Stored items:

====================

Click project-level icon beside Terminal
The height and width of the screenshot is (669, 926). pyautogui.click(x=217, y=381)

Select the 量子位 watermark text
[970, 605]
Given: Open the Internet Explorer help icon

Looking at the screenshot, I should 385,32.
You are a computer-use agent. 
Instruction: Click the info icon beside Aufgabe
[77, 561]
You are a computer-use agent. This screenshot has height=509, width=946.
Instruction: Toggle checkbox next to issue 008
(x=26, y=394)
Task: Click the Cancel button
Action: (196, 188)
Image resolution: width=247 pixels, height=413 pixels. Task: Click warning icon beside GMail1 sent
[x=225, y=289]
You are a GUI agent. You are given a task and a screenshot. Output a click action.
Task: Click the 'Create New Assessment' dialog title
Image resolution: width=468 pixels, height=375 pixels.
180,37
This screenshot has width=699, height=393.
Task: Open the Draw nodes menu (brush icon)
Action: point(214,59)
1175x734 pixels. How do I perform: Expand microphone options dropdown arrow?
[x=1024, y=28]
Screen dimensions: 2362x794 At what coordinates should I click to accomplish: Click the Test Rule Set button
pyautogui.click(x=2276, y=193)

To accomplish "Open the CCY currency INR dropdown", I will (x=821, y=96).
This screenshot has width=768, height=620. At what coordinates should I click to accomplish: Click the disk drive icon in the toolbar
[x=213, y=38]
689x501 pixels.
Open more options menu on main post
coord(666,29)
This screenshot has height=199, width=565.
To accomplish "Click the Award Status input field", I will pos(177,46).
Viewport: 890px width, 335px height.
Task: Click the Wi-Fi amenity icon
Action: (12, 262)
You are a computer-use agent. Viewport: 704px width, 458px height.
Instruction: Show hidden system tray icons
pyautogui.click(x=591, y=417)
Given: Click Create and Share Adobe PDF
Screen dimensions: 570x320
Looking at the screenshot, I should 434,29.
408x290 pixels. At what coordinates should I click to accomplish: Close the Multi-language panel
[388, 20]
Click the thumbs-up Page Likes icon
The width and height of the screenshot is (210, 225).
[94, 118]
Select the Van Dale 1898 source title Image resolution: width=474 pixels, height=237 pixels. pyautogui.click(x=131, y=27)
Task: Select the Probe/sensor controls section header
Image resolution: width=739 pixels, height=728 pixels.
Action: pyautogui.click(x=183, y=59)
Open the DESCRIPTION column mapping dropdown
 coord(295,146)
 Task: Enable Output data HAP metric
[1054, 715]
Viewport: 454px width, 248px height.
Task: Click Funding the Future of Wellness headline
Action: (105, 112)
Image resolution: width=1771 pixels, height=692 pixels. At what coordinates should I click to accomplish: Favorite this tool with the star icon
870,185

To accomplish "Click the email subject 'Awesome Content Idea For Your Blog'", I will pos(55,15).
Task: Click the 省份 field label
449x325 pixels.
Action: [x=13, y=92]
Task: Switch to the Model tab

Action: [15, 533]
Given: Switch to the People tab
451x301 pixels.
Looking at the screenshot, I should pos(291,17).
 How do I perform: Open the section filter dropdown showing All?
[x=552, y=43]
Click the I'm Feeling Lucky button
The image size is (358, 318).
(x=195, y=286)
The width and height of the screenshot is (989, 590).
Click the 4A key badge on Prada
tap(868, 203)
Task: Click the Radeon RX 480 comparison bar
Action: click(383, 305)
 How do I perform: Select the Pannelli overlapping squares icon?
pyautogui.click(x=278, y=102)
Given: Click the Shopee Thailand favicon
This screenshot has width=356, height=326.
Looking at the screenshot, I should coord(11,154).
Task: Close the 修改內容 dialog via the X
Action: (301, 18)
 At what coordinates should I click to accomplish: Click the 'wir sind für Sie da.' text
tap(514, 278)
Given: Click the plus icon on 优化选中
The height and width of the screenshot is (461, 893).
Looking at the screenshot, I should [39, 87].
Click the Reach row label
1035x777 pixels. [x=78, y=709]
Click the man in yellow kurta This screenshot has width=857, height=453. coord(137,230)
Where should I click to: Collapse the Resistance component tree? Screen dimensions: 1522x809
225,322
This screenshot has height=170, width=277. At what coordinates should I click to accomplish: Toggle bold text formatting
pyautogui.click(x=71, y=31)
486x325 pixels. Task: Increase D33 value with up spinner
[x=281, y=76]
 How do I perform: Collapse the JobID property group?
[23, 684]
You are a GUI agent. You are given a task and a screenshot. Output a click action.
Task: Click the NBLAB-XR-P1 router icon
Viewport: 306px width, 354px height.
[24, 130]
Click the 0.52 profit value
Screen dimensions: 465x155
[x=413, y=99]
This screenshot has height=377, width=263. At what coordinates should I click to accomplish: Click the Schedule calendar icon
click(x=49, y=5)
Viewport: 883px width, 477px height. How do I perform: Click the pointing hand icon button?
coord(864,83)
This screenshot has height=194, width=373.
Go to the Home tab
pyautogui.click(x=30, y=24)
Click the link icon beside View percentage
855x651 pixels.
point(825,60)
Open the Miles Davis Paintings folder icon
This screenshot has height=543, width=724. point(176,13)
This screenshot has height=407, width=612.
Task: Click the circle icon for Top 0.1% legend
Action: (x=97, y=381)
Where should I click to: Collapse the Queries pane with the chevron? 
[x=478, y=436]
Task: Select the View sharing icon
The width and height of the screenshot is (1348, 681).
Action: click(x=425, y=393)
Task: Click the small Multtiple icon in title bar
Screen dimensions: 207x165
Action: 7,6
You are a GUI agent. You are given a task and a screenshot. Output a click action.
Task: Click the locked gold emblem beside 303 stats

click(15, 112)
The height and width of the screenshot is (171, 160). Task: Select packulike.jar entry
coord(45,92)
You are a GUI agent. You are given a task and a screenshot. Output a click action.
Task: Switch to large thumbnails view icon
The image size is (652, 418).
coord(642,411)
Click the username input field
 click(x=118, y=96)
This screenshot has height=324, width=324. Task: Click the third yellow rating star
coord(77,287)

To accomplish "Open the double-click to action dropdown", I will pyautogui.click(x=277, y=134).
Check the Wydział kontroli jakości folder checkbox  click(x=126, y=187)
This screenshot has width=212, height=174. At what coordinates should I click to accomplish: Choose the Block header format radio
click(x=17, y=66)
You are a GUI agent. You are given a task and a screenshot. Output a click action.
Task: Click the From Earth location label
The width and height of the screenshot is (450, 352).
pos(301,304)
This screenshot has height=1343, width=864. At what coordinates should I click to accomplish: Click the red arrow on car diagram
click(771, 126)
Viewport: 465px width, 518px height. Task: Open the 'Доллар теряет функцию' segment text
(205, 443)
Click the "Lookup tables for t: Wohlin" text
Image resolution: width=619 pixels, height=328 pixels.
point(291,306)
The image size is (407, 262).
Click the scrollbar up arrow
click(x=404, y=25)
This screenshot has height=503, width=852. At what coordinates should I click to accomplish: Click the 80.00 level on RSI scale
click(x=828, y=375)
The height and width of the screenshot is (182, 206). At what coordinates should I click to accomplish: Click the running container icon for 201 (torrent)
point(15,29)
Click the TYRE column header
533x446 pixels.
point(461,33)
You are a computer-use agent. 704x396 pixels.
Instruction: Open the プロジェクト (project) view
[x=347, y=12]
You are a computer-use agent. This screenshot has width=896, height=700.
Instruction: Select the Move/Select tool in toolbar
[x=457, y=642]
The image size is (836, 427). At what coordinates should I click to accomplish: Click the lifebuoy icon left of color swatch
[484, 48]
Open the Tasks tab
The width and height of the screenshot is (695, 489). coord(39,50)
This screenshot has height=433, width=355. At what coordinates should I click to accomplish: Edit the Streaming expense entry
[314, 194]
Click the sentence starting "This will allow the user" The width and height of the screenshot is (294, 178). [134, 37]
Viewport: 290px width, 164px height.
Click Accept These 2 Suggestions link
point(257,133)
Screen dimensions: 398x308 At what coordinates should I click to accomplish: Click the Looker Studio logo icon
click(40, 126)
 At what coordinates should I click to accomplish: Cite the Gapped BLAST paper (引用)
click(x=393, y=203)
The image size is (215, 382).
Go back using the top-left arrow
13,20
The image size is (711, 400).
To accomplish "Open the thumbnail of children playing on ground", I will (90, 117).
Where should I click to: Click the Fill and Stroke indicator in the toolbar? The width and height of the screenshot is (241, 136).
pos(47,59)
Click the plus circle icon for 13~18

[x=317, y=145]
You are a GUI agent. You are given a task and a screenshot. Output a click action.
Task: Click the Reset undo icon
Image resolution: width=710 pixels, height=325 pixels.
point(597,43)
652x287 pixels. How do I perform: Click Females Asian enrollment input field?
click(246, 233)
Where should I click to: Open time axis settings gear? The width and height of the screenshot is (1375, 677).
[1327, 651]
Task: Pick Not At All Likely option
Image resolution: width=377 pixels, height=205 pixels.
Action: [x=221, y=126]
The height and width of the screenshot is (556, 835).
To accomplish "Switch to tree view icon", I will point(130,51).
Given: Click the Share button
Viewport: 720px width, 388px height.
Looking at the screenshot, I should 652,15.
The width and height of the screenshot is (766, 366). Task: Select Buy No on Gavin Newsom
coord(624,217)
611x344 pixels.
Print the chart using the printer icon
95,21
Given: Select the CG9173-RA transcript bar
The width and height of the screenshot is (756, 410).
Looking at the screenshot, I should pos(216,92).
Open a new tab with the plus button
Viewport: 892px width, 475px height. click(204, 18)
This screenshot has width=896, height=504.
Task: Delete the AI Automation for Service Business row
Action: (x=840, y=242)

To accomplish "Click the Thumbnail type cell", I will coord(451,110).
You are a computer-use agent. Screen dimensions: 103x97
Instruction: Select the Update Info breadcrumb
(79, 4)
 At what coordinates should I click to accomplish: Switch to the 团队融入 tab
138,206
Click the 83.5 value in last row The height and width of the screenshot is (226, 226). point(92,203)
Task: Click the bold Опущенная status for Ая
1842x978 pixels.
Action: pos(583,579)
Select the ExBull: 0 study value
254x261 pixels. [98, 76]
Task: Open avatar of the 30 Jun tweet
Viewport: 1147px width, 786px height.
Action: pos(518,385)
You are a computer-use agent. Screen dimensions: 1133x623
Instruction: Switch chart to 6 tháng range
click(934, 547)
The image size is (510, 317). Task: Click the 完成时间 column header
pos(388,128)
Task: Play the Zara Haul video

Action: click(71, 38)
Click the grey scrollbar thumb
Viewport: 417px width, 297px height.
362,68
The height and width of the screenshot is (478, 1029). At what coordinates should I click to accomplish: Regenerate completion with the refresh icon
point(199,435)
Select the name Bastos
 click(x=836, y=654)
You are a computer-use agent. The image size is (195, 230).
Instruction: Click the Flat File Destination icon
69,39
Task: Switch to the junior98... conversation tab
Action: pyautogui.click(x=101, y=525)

====================

Look back at the data above. Transcribe exactly the lines starting at the line that contains "Screen dimensions: 398x308" and ending at the line that contains "Task: Click the Reset undo icon".

▸ **Exercise output**:
Screen dimensions: 398x308 At what coordinates should I click to accomplish: Click the Looker Studio logo icon
click(40, 126)
 At what coordinates should I click to accomplish: Cite the Gapped BLAST paper (引用)
click(x=393, y=203)
The image size is (215, 382).
Go back using the top-left arrow
13,20
The image size is (711, 400).
To accomplish "Open the thumbnail of children playing on ground", I will (90, 117).
Where should I click to: Click the Fill and Stroke indicator in the toolbar? The width and height of the screenshot is (241, 136).
pos(47,59)
Click the plus circle icon for 13~18

[x=317, y=145]
You are a GUI agent. You are given a task and a screenshot. Output a click action.
Task: Click the Reset undo icon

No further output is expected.